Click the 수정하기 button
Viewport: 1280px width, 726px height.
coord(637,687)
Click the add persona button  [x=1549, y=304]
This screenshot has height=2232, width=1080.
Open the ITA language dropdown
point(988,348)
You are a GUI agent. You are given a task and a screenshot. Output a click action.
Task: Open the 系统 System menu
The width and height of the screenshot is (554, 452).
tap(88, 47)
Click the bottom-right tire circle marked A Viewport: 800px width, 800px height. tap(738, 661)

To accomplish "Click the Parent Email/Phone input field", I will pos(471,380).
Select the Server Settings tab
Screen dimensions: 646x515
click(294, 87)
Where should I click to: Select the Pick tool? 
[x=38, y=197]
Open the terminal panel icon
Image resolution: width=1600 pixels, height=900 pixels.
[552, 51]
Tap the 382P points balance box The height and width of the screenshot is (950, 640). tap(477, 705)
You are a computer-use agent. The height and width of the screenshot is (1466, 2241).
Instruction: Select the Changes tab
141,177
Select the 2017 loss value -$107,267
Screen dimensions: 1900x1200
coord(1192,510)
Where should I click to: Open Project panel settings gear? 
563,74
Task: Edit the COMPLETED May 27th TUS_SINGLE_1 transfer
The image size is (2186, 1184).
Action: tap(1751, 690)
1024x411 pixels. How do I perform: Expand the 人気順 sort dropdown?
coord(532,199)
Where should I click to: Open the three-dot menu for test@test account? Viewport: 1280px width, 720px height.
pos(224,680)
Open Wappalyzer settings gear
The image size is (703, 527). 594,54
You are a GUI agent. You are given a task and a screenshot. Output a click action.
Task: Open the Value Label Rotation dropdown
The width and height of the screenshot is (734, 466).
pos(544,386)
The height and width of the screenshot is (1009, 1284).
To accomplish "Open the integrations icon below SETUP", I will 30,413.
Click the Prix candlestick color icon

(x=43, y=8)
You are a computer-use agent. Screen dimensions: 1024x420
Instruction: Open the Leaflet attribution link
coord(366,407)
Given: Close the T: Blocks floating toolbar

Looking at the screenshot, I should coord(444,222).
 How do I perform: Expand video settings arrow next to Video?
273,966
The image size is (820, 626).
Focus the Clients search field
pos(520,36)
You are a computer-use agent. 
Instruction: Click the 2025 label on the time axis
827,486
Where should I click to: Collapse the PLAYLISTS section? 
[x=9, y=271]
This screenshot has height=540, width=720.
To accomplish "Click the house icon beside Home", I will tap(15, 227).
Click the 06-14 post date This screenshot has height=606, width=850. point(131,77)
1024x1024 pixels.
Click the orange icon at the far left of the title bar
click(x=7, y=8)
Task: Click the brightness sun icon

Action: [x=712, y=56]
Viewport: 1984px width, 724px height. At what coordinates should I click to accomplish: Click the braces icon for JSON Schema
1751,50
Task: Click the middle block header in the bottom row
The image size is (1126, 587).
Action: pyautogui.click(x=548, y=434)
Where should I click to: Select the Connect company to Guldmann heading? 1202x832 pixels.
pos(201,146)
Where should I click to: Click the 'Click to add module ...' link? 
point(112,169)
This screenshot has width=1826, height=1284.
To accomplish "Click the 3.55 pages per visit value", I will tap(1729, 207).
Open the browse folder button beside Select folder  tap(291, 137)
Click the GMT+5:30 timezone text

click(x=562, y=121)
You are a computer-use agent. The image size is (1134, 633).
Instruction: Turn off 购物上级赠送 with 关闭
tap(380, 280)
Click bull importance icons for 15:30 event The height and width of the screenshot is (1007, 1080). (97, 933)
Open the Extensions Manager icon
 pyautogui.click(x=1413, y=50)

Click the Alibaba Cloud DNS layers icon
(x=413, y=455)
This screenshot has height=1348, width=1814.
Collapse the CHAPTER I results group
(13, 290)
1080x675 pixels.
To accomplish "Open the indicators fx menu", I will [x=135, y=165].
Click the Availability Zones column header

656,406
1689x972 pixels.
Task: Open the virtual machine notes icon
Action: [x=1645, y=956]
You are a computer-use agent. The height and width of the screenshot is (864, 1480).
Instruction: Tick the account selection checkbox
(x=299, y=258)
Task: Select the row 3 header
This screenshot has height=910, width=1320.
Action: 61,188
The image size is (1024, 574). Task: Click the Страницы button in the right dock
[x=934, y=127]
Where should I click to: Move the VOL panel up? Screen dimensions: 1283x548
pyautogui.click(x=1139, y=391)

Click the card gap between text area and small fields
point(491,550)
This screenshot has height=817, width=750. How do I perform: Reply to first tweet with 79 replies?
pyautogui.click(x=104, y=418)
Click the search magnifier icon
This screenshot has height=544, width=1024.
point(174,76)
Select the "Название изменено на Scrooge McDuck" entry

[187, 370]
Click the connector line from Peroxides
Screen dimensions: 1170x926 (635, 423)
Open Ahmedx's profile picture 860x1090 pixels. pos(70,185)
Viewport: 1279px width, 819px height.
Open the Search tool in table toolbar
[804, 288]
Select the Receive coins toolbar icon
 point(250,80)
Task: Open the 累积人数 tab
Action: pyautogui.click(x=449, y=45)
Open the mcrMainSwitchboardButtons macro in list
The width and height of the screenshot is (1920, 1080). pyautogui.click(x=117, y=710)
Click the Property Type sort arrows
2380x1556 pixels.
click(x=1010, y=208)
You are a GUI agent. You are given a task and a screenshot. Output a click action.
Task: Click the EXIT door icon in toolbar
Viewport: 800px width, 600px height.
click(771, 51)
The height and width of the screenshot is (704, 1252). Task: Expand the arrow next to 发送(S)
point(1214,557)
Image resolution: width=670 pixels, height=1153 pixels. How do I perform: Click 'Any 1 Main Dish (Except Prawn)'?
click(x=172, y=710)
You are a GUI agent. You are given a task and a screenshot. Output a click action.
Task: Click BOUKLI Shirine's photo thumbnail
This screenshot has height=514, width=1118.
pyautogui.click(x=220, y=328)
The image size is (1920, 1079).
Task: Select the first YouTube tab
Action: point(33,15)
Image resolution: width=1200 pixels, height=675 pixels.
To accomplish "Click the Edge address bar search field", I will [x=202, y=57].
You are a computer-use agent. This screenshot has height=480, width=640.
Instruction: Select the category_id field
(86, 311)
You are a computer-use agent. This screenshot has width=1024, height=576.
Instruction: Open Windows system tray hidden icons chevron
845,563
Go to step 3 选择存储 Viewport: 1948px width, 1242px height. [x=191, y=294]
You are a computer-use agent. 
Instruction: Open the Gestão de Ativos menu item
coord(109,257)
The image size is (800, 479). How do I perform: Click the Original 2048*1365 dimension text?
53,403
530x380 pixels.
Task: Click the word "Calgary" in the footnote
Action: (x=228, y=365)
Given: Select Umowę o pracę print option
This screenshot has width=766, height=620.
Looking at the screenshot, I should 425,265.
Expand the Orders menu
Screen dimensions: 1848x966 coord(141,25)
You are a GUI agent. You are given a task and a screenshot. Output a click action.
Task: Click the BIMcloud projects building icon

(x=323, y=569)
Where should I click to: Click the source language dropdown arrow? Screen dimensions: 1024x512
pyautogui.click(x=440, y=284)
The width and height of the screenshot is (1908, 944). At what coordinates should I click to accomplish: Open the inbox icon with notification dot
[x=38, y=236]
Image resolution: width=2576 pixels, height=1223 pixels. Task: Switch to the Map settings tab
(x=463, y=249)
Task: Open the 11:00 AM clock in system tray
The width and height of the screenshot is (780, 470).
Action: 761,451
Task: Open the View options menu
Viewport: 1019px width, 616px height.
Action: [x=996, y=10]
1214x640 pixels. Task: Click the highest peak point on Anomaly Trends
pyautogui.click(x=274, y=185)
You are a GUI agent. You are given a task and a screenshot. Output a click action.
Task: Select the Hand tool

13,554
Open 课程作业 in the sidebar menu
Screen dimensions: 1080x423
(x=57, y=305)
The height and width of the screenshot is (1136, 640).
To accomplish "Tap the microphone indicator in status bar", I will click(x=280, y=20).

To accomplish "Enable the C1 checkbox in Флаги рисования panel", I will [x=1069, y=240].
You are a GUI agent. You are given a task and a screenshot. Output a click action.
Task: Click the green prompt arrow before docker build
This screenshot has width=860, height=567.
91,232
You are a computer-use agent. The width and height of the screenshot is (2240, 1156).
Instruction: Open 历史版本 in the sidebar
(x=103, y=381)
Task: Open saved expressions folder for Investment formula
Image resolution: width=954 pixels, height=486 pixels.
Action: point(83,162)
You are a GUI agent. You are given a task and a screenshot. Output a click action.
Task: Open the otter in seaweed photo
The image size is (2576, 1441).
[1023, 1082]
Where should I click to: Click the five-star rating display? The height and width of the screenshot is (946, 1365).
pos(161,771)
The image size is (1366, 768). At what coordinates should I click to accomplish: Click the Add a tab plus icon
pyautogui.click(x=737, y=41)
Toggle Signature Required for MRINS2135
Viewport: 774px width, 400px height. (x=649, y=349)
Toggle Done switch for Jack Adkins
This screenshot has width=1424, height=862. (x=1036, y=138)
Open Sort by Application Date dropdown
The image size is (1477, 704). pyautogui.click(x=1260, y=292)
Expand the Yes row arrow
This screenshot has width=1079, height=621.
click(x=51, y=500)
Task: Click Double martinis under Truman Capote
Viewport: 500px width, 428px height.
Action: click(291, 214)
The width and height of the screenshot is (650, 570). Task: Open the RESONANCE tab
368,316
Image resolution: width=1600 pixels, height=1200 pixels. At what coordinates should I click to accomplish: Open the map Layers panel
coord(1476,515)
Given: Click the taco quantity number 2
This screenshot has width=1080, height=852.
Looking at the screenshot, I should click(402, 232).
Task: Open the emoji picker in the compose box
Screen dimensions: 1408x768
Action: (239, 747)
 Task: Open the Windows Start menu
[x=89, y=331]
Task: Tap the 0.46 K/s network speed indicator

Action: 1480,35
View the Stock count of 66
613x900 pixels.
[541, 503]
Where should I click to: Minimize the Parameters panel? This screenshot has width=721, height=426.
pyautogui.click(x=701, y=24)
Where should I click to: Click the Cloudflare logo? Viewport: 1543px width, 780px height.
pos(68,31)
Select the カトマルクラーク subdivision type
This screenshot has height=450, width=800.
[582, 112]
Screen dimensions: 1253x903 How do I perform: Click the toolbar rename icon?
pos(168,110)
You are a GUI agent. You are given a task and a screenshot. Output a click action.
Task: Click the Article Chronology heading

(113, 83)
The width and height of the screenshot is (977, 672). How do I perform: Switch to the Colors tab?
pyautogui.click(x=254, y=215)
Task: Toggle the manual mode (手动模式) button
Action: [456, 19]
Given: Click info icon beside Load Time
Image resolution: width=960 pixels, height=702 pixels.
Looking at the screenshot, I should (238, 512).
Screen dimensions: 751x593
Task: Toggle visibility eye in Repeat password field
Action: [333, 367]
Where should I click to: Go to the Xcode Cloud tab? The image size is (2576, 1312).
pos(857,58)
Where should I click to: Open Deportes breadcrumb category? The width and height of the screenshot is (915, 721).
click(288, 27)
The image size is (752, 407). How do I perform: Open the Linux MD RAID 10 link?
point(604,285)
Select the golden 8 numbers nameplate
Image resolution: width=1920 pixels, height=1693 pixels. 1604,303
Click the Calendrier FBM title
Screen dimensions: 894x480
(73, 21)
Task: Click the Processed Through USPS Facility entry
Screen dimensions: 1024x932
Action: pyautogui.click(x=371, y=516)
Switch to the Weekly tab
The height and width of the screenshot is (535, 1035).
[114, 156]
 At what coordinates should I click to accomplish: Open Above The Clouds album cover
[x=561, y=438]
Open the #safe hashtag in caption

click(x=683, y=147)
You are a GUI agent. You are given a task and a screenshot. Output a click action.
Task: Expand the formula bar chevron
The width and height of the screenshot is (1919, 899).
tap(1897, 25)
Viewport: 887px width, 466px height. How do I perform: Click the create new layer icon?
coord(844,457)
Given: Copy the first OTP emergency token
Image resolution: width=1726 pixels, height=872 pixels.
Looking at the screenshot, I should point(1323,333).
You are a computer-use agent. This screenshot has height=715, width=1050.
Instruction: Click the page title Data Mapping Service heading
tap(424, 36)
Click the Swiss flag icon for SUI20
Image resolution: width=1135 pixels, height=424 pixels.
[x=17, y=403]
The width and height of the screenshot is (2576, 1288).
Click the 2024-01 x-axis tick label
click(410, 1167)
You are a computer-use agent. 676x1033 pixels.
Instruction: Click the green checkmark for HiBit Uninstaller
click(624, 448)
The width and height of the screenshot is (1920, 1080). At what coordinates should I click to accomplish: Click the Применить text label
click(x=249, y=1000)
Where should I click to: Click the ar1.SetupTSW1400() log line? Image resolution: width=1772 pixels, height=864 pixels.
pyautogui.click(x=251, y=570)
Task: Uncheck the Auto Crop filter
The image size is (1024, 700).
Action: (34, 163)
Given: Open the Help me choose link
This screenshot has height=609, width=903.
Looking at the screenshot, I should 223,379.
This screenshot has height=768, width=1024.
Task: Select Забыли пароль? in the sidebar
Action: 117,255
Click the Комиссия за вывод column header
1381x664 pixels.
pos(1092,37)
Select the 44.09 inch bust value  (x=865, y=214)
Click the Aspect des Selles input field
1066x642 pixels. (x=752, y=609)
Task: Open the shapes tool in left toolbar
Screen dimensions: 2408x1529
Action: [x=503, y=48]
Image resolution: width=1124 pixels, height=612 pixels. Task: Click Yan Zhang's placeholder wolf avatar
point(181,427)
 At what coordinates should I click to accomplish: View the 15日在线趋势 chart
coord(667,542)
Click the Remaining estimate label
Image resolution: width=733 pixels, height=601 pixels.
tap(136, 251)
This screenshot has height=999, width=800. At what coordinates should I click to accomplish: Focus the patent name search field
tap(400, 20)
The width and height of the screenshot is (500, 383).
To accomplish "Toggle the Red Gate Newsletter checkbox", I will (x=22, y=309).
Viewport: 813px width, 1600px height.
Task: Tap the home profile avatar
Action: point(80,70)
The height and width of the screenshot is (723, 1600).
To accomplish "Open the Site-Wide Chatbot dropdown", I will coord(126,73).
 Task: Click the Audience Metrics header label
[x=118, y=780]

Aim:
Write out the items above verbatim, starting at the line that contains "Click bull importance" and ending at the line that contains "(x=413, y=455)", with both of those lines included.

Reply:
Click bull importance icons for 15:30 event The height and width of the screenshot is (1007, 1080). (97, 933)
Open the Extensions Manager icon
 pyautogui.click(x=1413, y=50)

Click the Alibaba Cloud DNS layers icon
(x=413, y=455)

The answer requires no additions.